Amanda Todd, Michael Brutsch, and Free Speech Online
If you haven’t heard anything about the suicide of Amanda Todd yet, you may want to skim the Wikipedia article. It’s not necessary, as the piece I’m linking gives a short overview, but the piece isn’t strictly about her and so leaves out a lot of the details.
So, on to the piece. Michelle Dean wrote this fantastic post for The New Yorker’s Culture Desk blog that ties the awful death of Amanda Todd together with recent developments on reddit and the internet’s attitude toward anonymity and free speech. It’s hard to quote my favorite part of the Todd’s piece, as it depends on several of the themes she develops, but the sentence is so powerful that I’m going to try it anyway:
What you could call the Brutschean world view—which takes anonymity as the only meaningful form of privacy, and a key element of free speech—is nearly an article of faith in these lower levels of the Internet. …

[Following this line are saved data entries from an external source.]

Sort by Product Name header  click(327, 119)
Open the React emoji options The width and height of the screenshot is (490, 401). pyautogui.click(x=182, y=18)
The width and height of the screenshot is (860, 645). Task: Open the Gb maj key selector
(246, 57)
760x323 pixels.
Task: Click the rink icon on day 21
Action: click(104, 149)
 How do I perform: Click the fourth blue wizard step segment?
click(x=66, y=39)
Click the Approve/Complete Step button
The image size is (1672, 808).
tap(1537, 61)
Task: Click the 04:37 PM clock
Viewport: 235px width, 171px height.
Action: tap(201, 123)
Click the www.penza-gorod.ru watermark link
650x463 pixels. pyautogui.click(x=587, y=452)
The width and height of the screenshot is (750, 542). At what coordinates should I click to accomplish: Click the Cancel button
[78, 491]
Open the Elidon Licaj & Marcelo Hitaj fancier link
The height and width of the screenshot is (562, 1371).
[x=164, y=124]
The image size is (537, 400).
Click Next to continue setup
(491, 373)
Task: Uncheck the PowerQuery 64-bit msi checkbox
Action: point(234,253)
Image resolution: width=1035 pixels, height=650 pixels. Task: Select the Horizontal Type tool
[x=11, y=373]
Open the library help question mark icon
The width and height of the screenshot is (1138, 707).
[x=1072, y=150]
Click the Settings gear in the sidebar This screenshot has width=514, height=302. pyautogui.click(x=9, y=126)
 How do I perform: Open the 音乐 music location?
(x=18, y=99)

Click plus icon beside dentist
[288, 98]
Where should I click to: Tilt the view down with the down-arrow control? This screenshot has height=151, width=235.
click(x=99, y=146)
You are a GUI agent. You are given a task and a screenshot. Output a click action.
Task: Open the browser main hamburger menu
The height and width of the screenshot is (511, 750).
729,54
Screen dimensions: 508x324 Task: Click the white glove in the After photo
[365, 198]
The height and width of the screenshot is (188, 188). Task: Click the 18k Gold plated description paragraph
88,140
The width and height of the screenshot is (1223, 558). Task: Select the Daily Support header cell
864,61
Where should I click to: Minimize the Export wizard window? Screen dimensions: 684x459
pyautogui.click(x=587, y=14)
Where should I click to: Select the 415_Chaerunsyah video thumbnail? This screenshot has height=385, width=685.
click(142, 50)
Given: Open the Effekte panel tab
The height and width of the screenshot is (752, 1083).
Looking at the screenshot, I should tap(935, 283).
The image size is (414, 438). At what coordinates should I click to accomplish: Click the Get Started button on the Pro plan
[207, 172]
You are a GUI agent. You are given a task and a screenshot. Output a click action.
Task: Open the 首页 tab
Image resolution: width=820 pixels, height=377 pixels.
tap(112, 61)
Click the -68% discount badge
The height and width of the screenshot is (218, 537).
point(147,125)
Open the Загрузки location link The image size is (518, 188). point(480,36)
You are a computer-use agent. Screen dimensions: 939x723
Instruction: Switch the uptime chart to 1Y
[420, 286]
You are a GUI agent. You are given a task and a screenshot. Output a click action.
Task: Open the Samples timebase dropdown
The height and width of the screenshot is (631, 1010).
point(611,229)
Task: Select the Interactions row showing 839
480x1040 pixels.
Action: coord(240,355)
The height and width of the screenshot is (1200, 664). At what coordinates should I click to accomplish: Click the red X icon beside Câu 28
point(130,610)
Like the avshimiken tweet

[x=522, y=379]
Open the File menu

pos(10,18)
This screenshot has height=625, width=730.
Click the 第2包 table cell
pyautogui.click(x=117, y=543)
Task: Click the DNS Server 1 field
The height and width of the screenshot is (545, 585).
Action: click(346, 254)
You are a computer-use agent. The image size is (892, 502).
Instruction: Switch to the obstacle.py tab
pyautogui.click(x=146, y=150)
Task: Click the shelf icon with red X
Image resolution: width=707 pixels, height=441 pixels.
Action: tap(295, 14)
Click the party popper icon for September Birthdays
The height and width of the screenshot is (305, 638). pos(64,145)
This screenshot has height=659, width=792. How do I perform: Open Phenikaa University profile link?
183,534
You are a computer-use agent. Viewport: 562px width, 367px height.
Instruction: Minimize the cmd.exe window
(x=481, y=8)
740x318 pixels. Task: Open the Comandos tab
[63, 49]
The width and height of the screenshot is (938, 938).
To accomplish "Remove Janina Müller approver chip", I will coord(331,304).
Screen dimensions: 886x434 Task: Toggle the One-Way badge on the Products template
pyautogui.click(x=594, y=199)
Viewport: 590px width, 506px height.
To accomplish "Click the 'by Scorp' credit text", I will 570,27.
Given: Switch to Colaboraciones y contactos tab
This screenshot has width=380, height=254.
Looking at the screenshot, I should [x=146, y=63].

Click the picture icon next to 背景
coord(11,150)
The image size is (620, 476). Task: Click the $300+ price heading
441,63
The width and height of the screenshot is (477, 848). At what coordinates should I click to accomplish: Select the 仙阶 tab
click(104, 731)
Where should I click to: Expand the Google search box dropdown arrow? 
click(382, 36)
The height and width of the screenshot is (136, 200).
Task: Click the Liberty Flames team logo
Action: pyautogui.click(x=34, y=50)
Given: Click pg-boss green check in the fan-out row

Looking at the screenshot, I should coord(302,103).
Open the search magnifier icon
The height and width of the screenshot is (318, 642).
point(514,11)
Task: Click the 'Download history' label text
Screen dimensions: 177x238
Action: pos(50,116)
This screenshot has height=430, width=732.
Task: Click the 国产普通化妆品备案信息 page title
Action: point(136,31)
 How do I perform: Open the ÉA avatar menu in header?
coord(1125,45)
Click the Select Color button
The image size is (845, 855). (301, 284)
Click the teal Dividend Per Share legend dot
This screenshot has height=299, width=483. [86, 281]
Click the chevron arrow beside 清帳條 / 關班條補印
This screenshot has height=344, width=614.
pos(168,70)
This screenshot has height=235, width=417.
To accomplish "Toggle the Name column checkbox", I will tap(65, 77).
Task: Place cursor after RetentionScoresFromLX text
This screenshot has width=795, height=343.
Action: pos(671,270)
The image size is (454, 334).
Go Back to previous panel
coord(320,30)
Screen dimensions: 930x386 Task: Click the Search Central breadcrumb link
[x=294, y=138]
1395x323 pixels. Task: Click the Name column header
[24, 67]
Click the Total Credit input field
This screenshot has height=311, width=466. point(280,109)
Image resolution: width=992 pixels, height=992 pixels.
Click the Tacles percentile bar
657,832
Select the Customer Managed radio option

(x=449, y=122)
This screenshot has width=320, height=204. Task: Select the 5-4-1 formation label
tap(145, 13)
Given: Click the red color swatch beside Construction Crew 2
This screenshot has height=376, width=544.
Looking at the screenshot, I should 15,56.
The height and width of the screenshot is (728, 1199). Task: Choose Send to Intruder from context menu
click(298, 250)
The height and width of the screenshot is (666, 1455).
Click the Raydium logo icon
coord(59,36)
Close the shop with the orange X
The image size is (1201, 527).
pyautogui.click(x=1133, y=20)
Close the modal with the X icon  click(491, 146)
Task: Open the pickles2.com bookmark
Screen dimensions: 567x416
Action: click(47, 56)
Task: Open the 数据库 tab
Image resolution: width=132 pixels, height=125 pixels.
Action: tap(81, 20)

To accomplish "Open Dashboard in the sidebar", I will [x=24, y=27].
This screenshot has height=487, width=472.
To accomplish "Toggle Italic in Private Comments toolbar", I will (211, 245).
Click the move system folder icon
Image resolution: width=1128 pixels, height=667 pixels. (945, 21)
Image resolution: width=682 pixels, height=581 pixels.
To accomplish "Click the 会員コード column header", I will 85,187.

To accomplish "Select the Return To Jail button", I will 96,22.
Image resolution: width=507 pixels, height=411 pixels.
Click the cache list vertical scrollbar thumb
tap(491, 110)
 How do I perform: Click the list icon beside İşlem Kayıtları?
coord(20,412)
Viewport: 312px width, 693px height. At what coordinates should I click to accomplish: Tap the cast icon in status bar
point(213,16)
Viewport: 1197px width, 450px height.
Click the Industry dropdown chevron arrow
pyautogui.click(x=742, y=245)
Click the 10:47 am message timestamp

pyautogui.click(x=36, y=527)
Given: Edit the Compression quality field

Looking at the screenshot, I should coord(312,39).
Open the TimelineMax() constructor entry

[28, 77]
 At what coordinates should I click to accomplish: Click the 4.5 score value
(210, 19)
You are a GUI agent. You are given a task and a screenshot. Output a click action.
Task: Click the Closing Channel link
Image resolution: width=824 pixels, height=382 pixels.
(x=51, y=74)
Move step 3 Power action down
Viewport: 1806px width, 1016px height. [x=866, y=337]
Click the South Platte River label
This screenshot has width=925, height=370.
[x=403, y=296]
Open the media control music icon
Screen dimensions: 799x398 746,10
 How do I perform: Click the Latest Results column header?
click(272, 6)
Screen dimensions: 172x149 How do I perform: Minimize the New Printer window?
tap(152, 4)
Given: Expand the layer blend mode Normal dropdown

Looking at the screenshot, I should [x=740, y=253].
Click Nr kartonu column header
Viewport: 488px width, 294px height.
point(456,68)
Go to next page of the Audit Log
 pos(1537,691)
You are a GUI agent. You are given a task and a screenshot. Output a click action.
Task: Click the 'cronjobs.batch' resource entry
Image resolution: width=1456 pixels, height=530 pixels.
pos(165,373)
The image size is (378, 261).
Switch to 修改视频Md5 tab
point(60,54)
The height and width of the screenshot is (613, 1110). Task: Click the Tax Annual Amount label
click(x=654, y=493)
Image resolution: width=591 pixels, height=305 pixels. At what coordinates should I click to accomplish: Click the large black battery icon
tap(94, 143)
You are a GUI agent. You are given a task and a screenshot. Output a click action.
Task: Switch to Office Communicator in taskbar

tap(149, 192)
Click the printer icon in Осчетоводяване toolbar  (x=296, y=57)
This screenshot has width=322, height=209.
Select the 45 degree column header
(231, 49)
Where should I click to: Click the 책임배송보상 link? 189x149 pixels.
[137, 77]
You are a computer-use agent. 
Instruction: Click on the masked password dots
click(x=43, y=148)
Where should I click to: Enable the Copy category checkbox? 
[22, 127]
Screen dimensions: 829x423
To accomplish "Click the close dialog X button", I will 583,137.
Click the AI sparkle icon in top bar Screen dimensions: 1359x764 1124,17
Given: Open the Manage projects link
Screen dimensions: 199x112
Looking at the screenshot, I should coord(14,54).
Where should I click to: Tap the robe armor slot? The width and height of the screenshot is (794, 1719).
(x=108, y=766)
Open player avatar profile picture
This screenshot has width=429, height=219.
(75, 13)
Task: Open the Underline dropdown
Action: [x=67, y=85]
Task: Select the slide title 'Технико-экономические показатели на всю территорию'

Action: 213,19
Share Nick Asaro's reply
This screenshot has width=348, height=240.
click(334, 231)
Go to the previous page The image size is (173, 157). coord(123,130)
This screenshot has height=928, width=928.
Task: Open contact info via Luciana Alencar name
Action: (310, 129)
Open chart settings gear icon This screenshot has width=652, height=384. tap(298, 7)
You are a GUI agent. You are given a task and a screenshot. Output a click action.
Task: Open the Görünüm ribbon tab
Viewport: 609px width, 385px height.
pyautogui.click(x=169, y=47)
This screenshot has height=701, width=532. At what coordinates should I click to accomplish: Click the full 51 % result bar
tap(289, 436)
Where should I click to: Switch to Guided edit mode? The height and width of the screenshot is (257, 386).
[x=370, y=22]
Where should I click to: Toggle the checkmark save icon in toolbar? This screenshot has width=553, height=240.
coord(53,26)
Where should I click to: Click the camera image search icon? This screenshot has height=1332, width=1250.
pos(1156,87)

But, as the scholar Mary Anne Franks has observed, women haven’t actually achieved this “bodiless” freedom online. They are embodied in distributed pictures and in sexual comments, whether they like it or not. The power to get away from yourself, like everything else, is unevenly distributed. Women have become, as Franks put it, “unwilling avatars,” unable to control their own images online, and then told to put up with it for the sake of “freedom,” for the good of the community.
Emphasis added by myself. It’s really harrowing when it’s put like that, and yet it’s also totally undeniable.
Read this.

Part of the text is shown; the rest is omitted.